[Stored items]
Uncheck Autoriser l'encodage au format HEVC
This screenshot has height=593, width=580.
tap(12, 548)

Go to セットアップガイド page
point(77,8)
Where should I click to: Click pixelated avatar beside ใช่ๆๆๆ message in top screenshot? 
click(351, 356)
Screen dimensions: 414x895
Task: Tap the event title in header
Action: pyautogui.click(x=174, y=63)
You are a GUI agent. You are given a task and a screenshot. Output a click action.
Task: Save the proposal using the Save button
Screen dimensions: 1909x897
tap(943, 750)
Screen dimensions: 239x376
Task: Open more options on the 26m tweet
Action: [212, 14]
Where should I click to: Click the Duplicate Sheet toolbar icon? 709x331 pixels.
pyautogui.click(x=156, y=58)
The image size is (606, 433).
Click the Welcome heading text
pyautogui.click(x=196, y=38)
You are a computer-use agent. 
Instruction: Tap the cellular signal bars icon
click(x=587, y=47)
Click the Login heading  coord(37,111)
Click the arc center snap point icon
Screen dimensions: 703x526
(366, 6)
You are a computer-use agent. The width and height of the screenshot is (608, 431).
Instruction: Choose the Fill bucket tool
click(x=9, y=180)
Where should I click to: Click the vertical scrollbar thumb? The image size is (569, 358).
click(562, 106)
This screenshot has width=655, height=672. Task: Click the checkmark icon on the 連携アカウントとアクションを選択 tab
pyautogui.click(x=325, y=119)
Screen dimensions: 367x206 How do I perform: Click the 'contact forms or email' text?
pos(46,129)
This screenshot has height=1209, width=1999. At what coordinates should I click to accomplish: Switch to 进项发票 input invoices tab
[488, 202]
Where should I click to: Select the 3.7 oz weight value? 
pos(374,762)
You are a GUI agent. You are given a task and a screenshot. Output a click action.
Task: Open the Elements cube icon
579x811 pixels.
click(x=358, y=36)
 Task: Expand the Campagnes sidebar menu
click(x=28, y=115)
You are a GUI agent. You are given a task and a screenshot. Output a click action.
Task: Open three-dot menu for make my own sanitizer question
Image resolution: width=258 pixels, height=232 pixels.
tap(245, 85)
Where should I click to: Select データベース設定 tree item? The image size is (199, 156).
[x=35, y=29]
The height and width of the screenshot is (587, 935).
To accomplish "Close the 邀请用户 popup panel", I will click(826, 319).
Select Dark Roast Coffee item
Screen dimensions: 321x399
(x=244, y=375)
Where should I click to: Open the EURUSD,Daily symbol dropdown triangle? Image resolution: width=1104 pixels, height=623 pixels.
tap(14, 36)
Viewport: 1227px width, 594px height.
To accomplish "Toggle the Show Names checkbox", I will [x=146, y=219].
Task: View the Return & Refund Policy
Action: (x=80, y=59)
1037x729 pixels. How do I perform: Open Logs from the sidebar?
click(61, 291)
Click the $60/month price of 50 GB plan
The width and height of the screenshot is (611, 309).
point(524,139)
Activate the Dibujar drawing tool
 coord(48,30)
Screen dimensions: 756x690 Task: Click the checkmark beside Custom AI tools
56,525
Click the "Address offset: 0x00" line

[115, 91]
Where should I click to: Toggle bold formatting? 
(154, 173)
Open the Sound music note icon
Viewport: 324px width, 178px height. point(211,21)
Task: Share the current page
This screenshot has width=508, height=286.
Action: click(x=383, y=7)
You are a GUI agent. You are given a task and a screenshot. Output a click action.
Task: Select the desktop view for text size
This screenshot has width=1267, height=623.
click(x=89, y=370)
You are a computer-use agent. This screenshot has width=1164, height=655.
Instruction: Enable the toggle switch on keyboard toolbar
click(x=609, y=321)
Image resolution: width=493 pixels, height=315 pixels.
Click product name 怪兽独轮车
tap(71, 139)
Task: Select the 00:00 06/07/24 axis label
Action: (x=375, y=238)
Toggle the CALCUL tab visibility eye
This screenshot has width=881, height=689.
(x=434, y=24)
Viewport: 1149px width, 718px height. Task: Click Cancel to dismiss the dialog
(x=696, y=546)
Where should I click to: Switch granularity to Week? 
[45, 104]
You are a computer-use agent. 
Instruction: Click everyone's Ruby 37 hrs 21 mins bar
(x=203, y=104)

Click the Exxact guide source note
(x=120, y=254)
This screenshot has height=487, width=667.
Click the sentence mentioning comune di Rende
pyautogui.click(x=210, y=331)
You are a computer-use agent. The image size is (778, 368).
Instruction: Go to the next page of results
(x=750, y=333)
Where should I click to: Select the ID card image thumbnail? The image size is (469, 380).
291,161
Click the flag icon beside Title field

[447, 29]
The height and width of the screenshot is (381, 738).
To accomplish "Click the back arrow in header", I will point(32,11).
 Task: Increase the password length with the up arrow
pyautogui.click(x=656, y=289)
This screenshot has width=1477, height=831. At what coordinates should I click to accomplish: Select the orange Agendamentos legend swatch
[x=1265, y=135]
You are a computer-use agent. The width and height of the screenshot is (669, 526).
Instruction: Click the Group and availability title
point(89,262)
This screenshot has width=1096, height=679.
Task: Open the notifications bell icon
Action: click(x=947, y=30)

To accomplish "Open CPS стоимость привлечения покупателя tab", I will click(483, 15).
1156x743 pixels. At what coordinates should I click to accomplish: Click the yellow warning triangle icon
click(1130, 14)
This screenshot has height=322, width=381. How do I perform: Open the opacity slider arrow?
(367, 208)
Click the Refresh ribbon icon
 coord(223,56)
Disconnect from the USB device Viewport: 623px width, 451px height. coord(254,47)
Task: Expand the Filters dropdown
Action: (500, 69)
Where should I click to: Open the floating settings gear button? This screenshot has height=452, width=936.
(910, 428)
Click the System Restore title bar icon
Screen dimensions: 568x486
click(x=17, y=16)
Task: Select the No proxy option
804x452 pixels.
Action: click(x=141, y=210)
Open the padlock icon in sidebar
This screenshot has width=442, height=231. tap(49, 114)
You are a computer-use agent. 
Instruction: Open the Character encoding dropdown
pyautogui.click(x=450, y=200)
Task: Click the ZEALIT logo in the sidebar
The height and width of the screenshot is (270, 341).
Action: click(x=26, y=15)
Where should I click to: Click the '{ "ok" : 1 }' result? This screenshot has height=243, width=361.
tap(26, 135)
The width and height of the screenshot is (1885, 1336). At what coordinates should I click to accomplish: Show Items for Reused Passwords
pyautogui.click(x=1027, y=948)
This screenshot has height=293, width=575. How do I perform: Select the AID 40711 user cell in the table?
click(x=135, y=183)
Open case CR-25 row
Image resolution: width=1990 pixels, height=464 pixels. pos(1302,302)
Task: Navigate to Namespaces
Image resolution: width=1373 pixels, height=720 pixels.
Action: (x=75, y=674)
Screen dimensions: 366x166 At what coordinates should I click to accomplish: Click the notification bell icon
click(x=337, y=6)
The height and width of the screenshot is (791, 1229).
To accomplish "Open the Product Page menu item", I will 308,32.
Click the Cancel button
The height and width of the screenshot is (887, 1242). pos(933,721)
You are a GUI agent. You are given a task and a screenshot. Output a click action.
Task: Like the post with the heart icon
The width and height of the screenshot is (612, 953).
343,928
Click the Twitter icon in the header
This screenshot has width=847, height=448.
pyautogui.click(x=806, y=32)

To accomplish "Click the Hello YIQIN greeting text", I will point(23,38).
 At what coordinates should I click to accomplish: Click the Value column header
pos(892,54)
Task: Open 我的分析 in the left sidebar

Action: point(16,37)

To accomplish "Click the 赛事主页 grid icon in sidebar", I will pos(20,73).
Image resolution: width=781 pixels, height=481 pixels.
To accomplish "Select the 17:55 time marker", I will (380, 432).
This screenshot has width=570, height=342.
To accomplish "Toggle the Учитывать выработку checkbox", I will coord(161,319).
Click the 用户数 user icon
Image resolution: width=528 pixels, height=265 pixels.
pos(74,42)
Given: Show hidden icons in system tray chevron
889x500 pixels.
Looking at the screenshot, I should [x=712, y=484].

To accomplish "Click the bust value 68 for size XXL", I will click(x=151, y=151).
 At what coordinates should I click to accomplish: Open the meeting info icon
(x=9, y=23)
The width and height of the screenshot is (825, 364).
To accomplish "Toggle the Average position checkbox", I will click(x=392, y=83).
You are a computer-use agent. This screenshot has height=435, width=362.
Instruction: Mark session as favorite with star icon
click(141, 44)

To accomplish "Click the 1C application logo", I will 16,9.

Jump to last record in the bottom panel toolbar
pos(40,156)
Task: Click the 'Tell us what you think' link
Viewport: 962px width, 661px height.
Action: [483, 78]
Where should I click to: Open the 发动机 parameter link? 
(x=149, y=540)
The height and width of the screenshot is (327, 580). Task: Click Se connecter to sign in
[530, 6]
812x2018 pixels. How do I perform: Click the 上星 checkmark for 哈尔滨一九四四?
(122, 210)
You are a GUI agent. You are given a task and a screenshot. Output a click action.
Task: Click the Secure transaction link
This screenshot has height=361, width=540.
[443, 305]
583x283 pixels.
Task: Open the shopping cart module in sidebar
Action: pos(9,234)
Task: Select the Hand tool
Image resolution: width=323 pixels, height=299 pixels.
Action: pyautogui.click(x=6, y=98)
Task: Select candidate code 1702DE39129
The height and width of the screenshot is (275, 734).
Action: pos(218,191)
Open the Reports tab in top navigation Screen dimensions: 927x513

#### [TASK DESCRIPTION]
For the entries above, state how many lines contain the word "logo". Provide the number by itself.

#### [RESULT BELOW]
2